Question

The points $$A$$ and $$B$$ have coordinates $$(2k-1,-3)$$ and $$(3,3k+7)$$ respectively, where $$k$$ is a constant. The coordinates of the midpoint of $$AB$$ are $$(5,p)$$ , where $$p$$ is a constant. Find the value of $$k$$.

Answer

**step1** Understanding the problem

We are given two points, A and B, whose locations are described using coordinates. The coordinates of point A are $$(2k-1, -3)$$ and the coordinates of point B are $$(3, 3k+7)$$. We are also told that the midpoint of the line segment connecting A and B is $$(5,p)$$. Our goal is to find the specific value of the unknown number, $$k$$.

**step2** Understanding the midpoint concept

The midpoint of a line segment is exactly in the middle. This means its x-coordinate is the average of the x-coordinates of the two endpoints, and its y-coordinate is the average of the y-coordinates of the two endpoints. To find the average of two numbers, we add them together and then divide by 2.

**step3** Focusing on the x-coordinates

Let's focus on the x-coordinates of the points.
The x-coordinate of point A is $$2k-1$$.
The x-coordinate of point B is $$3$$.
The x-coordinate of the midpoint is $$5$$.
According to the midpoint concept, if we add the x-coordinate of A ($$2k-1$$) and the x-coordinate of B ($$3$$), and then divide the sum by 2, the result should be $$5$$.
So, the sum $$(2k-1) + 3$$ divided by 2 is $$5$$.
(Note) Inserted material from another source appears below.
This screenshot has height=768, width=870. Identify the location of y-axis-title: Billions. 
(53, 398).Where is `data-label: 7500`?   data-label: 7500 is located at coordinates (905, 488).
**step4** Finding the sum of x-coordinates

If a number, when divided by 2, gives $$5$$, then that number must be $$2 \times 5 = 10$$.
So, the sum of the x-coordinates, $$(2k-1) + 3$$, must be $$10$$.

**step5** Simplifying the sum

Now, let's simplify the sum $$(2k-1) + 3$$.
We can combine the constant numbers: $$-1 + 3 = 2$$.
So, $$(2k-1) + 3$$ simplifies to $$2k + 2$$.
We know from the previous step that this sum must be $$10$$.
So, we have a relationship: $$2k + 2$$ is $$10$$.

**step6** Finding the value of $$2k$$

We know that $$2k$$ plus $$2$$ equals $$10$$.
To find what $$2k$$ is, we can think: "What number do I add to 2 to get 10?"
The answer is $$10 - 2 = 8$$.
So, $$2k$$ must be $$8$$.

**step7** Finding the value of $$k$$

We now know that $$2k$$ is $$8$$.
This means that $$2$$ times $$k$$ equals $$8$$.
To find what $$k$$ is, we can think: "What number do I multiply by 2 to get 8?"
The answer is $$8 \div 2 = 4$$.
Therefore, the value of $$k$$ is $$4$$.